Tai et al’s study benefits from a large sample size and long duration of follow-up lending credible evidence to two emerging consensuses. Mainly, that HF is a strong risk factor for stroke and that stroke with underlying HF is much worse prognostically. The results reported are consistent with multiple previous studies.7–11 Furthermore, this study demonstrates that stroke risk persists and does not normalise after 6 months, a finding that has previously been shown.8 Several limitations, most of which are acknowledged by the authors, must be considered when interpreting this data. First, this is a retrospective observational study and therefore open to unknown confounding factors which may explain these findings; second, misclassification is common in data that relies on coding for diagnosis; third, the population studied is a mainly homogenous Taiwanese population, therefore these findings may not necessarily be replicated in other ethnicities.

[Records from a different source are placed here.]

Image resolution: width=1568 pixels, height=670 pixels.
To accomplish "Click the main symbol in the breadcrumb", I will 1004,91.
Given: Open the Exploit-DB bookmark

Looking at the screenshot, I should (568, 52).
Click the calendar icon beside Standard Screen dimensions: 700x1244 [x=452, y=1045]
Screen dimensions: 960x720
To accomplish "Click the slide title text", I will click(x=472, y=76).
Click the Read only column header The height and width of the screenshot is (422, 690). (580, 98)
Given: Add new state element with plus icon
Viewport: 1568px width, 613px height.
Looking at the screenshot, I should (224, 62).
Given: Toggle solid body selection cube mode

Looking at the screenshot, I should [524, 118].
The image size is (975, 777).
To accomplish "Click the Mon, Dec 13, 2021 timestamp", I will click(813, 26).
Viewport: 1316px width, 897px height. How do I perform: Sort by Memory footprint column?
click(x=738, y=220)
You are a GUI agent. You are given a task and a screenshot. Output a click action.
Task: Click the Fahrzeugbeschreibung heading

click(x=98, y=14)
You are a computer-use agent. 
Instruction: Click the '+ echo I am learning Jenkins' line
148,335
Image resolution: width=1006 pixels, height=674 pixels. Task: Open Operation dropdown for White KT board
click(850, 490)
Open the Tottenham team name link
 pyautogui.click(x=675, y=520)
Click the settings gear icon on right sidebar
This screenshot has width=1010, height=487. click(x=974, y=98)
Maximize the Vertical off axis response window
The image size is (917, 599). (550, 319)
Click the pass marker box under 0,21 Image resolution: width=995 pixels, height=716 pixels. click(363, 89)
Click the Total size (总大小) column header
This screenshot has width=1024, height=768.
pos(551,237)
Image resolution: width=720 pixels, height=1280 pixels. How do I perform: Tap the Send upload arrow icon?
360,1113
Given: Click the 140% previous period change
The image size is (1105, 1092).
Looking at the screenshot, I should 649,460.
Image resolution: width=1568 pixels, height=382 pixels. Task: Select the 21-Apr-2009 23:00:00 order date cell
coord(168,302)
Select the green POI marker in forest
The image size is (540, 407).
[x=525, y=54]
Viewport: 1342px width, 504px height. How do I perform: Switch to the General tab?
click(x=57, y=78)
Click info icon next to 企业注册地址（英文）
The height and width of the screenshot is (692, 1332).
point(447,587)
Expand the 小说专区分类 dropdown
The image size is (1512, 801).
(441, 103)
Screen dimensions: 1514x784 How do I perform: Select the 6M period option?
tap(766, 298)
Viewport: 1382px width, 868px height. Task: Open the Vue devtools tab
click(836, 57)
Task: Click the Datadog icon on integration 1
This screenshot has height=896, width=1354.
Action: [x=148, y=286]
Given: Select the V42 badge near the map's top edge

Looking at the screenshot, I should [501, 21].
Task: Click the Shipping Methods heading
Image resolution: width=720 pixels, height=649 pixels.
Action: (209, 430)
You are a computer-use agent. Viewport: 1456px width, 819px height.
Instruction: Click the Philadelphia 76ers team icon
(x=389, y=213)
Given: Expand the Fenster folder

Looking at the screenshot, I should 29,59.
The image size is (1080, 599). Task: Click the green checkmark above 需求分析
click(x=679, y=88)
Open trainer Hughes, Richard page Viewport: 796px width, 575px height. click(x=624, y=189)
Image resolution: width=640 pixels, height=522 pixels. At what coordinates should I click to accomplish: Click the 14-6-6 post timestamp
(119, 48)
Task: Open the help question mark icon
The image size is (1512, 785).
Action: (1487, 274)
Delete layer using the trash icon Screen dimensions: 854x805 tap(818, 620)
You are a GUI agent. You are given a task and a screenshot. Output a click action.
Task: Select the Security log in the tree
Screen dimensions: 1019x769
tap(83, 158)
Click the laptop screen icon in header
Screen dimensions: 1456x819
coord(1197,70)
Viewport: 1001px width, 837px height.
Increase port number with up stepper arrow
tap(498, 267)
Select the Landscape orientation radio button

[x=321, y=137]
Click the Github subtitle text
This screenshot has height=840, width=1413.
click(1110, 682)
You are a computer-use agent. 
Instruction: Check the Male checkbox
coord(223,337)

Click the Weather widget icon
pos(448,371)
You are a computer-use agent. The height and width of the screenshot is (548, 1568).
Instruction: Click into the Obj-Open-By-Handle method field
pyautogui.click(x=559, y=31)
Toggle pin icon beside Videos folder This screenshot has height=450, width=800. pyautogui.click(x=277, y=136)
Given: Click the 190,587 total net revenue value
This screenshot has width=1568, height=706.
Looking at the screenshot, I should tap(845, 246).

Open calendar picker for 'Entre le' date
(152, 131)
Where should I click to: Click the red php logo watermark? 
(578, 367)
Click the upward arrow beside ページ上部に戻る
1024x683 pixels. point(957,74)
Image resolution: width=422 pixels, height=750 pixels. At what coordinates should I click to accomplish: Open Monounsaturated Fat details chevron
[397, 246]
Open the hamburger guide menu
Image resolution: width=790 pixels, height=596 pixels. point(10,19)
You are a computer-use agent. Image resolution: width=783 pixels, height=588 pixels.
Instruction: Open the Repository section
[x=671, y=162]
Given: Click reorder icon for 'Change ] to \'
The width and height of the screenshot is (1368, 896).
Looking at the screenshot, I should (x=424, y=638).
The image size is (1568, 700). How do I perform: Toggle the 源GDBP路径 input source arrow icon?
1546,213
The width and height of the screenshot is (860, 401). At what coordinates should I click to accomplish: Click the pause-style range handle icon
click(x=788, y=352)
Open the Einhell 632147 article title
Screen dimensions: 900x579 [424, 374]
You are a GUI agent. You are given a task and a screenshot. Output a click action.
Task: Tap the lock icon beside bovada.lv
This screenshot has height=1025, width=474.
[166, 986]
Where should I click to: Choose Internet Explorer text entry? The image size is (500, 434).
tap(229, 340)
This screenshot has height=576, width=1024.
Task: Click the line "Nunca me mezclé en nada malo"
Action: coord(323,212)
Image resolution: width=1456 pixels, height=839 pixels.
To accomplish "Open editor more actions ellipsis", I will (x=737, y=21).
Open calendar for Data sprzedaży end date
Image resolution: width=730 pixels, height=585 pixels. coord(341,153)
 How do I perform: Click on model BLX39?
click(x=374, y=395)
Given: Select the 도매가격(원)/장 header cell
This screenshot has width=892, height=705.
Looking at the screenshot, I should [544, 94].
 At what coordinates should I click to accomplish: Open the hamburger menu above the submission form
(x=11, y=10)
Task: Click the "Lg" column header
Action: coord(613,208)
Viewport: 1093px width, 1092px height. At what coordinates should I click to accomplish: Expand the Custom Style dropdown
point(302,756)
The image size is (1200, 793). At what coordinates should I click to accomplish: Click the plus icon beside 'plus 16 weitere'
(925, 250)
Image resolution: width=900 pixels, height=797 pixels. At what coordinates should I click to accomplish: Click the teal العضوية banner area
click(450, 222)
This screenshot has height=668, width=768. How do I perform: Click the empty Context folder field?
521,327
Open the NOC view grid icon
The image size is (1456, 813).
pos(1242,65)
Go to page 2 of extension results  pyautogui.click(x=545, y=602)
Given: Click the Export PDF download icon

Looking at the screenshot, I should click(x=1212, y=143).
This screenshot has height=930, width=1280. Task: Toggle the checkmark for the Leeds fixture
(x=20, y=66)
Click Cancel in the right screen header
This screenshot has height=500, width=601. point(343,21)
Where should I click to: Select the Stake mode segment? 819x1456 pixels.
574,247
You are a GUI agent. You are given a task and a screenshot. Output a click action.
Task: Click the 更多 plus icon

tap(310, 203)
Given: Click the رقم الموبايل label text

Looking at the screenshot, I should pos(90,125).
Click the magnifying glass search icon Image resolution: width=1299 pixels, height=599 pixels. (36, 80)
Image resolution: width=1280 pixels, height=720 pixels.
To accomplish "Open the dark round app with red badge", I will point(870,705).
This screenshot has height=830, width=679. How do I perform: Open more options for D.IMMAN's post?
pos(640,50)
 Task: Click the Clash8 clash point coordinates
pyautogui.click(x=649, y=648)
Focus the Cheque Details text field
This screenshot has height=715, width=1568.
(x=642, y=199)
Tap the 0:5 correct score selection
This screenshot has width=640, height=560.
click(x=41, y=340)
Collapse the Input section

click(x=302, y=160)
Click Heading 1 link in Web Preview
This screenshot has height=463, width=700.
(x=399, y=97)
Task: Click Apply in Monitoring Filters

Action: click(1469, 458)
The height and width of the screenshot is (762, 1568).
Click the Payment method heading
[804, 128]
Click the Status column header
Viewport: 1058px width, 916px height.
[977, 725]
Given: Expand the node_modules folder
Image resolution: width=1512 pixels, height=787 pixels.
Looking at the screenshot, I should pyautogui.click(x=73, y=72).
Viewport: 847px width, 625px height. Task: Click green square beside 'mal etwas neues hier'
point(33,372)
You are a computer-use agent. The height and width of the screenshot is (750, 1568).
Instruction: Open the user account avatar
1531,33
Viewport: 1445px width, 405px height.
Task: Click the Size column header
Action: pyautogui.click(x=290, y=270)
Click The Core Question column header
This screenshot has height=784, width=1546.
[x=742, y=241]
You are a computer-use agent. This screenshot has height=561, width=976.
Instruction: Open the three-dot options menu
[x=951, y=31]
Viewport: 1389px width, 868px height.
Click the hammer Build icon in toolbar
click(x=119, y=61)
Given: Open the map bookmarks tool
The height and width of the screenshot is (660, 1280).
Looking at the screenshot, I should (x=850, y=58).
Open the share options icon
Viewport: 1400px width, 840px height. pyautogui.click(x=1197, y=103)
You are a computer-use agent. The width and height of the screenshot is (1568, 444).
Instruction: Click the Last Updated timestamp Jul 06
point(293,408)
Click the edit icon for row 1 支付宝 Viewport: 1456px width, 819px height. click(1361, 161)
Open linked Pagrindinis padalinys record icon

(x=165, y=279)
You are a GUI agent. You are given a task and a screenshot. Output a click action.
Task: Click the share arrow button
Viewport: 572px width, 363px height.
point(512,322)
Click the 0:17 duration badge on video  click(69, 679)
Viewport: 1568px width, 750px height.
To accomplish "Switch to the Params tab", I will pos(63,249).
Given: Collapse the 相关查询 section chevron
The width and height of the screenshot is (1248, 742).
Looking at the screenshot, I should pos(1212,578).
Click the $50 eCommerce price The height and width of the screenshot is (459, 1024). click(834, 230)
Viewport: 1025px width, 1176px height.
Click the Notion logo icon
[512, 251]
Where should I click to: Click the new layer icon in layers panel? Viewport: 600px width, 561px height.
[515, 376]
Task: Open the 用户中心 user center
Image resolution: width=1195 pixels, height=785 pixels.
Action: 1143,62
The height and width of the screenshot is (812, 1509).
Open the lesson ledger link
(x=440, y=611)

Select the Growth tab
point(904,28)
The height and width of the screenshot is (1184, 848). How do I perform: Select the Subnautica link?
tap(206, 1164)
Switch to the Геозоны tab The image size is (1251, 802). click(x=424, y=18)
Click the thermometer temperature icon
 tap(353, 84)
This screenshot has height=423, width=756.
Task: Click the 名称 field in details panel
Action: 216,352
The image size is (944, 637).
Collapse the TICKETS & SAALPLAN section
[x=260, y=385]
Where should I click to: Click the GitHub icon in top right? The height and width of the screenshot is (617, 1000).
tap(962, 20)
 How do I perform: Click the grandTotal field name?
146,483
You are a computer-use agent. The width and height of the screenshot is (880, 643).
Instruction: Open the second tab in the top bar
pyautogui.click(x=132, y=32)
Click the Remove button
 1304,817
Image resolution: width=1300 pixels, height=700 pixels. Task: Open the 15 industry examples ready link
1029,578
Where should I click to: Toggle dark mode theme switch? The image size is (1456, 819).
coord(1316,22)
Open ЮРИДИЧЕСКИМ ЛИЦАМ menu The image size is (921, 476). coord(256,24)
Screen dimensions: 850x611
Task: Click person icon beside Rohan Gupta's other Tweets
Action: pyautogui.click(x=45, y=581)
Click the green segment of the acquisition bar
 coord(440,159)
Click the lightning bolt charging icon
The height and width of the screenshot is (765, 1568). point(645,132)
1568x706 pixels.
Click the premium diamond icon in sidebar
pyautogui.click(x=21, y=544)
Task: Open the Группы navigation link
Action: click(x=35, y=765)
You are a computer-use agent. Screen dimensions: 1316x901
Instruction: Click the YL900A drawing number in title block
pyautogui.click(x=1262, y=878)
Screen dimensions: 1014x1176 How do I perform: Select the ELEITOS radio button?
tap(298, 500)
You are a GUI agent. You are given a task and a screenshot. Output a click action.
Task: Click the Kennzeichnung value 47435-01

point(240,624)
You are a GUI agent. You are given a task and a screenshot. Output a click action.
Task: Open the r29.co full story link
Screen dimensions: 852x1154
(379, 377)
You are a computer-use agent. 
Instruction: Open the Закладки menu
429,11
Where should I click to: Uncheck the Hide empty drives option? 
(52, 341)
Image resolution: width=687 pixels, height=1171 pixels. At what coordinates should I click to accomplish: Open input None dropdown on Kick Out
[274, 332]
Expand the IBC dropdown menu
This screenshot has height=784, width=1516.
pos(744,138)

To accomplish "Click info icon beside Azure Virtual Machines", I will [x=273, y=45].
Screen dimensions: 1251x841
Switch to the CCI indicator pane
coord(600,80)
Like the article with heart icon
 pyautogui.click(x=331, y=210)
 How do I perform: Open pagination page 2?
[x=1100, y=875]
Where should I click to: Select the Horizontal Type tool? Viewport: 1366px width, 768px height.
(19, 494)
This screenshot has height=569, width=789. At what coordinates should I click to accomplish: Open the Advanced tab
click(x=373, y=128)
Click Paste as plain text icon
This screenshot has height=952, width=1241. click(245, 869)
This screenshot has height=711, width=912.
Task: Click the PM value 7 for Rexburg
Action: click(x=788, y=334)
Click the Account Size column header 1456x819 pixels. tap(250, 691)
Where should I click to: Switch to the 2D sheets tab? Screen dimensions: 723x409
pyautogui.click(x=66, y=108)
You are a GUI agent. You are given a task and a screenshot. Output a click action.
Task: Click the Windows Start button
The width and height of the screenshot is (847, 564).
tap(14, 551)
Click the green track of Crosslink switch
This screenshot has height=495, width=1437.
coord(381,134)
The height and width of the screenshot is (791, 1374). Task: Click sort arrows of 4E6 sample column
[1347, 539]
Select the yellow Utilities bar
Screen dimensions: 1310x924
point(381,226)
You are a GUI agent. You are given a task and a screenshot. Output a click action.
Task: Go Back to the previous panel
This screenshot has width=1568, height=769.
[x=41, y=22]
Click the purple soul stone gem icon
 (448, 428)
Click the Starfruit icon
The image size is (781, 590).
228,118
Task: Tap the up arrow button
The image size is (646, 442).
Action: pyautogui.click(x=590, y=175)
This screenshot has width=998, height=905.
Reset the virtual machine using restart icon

In conclusion, the researchers’ findings highlight the complex nature of the link between HF and stroke and its negative prognostic implications, reflecting earlier study results and solidifying this link. Going forward, important future areas that need to be researched include 1) identification and validation of an appropriate scoring system for stroke risk in HF to highlight low and high-risk patients, and 2) identification of appropriate prophylactic treatment to help reduce the stroke burden in this cohort.

Disclosure

Professor Lip reports consultancy and speaker fees from Bayer, Bayer/Janssen, BMS/Pfizer, Biotronik, Medtronic, Boehringer Ingelheim, Microlife, Roche, and Daiichi-Sankyo outside the submitted work. Dr Sankaranarayanan reports speaker fees from Novartis, Astra Zeneca, Vyfor, BMS/Pfizer and research grants from Biotronik UK, British Heart Foundation outside the submitted work. The authors report no other conflicts of interest in this work.